Локкарт рассуждал вполне логично: ввиду начавшихся арестов Берзинь операцию отложил, и Берзинь еще не сказал своего слова, а Константин предлагал латыша ликвидировать! Страшно подумать!.. Локкарт, Гренар, Пуль не забывали и то, что националист Берзинь получил от «друзей» почти два миллиона рублей (1 000 000 — от Англии, 200 000 — от США и 500 000 — от Франции), дал слово чести, что этой суммы при определенных условиях будет достаточно, чтобы ликвидировать правительство Советов. Он не может так просто отказаться от обязательств, данного честного слова и дезертировать. Ведь ему оказывалось высшее доверие — деньги передавались без расписки.
Консула в тот момент озадачивало больше другое. Очень некстати то, что его приятельница Мура арестована. После некоторых размышлений в нем возобладал рыцарь. Он отправился в Комиссариат иностранных дел. Его приняли, были вежливы, но развели руками, ссылаясь на ЧК. Тогда Локкарт прибег к крайнему средству: явился снова на Лубянку и попросил доложить о себе Петерсу. Не исключено, что этот «отъявленный чекист», как он считал, согласится поговорить как «мужчина с мужчиной».
Из воспоминаний Локкарта: «Я обратился на Лубянку к Петерсу и просил проявить гуманность к женщине, которая ни в чем не виновата».
Из воспоминаний Петерса: «Войдя ко мне в кабинет, он был очень смущен, потом сообщил, что находится с баронессой Бекендорф в интимных отношениях и просит ее освободить».
Консул апеллировал к чувствам. Петерс был спокоен, обещал рассмотреть все аргументы, приведенные консулом, в пользу невиновности его приятельницы. Но вдруг… в какую-то минуту Петерс изменился, сурово сказал англичанину, что в этот раз ВЧК отпустить его не может.
Это был арест, ставший ответной мерой на действия Лондона. В английской столице взяли под стражу М. М. Литвинова, несмотря на то что он был назначен (4 января 1918 г.) послом РСФСР в Англии, о чем было сообщено министру иностранных дел Артуру Бальфуру. Литвинова запрятали в Брикстонскую тюрьму и на дверях камеры повесили издевательскую надпись: «Гость правительства его величества».

▶ **Извлеченные пункты**
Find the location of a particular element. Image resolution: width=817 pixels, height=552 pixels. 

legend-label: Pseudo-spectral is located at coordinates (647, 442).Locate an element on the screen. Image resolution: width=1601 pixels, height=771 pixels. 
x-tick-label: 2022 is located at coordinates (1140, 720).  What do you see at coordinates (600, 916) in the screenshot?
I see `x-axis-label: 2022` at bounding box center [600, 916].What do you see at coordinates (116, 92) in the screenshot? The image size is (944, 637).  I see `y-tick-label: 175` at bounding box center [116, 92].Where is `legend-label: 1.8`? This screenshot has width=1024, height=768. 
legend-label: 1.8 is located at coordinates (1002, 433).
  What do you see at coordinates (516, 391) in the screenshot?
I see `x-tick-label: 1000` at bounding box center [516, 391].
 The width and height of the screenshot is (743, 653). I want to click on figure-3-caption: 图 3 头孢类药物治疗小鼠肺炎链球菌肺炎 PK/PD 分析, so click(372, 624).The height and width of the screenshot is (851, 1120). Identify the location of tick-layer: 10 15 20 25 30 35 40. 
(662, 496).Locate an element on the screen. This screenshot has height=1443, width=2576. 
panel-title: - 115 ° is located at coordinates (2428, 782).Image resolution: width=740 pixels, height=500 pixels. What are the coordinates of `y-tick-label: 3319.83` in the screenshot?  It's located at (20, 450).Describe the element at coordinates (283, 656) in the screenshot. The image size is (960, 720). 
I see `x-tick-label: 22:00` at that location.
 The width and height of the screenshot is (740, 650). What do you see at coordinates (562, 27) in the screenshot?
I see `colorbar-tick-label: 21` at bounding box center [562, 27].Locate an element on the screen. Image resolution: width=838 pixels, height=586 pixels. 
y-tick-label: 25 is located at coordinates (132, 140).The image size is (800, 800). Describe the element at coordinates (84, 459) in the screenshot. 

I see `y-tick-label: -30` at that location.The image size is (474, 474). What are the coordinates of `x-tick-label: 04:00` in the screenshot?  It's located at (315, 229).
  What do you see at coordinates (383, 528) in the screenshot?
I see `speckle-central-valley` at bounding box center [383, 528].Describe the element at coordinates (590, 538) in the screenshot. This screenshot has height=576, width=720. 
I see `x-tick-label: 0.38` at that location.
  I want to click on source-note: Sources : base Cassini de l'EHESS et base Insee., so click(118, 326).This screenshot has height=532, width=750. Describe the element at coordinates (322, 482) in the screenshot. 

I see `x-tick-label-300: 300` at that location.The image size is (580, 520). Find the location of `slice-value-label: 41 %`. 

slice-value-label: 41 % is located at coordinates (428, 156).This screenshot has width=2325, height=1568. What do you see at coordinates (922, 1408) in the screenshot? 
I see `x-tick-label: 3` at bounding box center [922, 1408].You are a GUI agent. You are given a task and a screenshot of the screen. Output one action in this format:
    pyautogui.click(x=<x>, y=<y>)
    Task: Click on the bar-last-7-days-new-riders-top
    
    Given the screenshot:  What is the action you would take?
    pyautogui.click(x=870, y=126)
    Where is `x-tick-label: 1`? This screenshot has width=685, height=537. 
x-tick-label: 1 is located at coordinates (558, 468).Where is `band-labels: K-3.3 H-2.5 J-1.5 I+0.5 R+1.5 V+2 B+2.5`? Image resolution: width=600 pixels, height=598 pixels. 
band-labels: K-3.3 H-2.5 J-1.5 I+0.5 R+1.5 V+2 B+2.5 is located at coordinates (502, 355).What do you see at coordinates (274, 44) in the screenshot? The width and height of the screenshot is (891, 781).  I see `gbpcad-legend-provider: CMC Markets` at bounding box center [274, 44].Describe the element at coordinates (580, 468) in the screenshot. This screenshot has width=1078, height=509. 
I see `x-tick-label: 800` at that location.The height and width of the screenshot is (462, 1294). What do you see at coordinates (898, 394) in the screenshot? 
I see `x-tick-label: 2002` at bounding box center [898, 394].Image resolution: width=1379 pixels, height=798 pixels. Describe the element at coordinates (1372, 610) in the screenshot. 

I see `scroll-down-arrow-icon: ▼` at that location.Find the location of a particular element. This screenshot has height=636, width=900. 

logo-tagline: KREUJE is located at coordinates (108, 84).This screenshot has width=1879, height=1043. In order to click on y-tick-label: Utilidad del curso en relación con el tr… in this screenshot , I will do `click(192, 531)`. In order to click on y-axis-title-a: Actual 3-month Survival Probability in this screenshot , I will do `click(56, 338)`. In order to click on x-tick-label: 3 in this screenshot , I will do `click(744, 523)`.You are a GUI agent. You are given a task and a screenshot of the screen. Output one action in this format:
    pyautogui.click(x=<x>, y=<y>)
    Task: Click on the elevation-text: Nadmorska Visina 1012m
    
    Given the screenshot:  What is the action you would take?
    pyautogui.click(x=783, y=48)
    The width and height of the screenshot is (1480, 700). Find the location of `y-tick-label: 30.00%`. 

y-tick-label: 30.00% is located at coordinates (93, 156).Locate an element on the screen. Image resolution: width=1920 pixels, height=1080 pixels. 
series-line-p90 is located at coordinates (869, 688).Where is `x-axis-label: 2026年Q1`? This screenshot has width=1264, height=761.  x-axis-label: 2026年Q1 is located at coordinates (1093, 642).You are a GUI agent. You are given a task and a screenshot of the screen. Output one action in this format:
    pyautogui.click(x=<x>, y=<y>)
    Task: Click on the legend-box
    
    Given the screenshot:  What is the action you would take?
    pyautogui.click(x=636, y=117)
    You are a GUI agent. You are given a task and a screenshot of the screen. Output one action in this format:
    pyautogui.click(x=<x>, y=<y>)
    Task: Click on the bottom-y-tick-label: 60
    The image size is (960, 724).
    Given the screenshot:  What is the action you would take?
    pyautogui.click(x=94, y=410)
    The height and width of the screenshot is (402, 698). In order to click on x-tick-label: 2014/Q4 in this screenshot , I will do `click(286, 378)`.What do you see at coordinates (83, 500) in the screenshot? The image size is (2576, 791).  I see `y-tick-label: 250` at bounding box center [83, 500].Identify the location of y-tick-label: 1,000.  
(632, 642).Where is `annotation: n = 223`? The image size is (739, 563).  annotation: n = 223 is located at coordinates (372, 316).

▶ **Цель задания**
Продолжите приведенный выше отрывок о Локкарте и Петерсе, начав сразу после его последнего предложения.

▶ **Письменный ответ**
Локкарта поместили в странную квадратную комнату. Удобств никаких: простой стол, четыре деревянных стула, истертая и расшатанная кушетка; два окна комнаты выходили во двор. У простого умывальника с «соском» для англичанина повесили чистое полотенце, что вызвало надменную улыбку консула; откуда было знать странным и неотесанным чекистам, что истинный сакс, подобно Седрику[24], вымыв руки, не обтирает их полотенцем, а сушит, помахивая ими в воздухе.
Настроение консула было удрученное: в деле Муры он ничего не достиг, сам попал под стражу и неизвестно, чем все это закончится: большевики постараются отомстить ему — был убежден консул. В газетах, которые ему давали, он находил не менее удручающие сообщения. Из номера в номер большевики раскрывали подробности заговора, расставляли точки над «i».
5 сентября Локкарт прочел в «Правде» интервью заместителя председателя ВЧК. Петерс изложил часть подробностей раскрытого заговора, которые считали целесообразным обнародовать к тому времени.
Уши западных «друзей» России, в том числе и находившегося под арестом Локкарта, приученные к иного рода известиям, услышали на сей раз невероятное: Э. Берзиню, оказывается, ЧК предложила притворно принять приглашение западных дипломатов и выяснить, какие переговоры и кто именно желает с ним вести. Берзинь на время превратился в покладистого «буржуазного националиста», сторонника мнимо созданного «национального латышского комитета», которого не было и в помине. А ведь, по его словам, сей «комитет» вместе с Берзинем вроде бы надеялся, что союзники изгонят немцев из Прибалтики и создадут «свободную Латвию»! Брови Локкарта в изумлении поползли вверх. Потом им овладело негодование. Так опростоволоситься! Кто мог подумать, что ЧК так далеко зайдет! Прав был Рейли, когда высказал готовность ликвидировать этого предателя Берзиня.
Никто так никогда и не узнал, какие громы и молнии разразились в дипломатических кабинетах «друзей» России. Их «благородный» гнев лишь частью выплеснулся на страницы газет. Берзиню, нарушившему правила игры, следовало дать ниже пояса. «Таймс», махнув рукой на свою респектабельность, строчила: «Этот красный авантюрист запустил руку в нашу государственную казну и теперь потешается над нами с видом невинного младенца».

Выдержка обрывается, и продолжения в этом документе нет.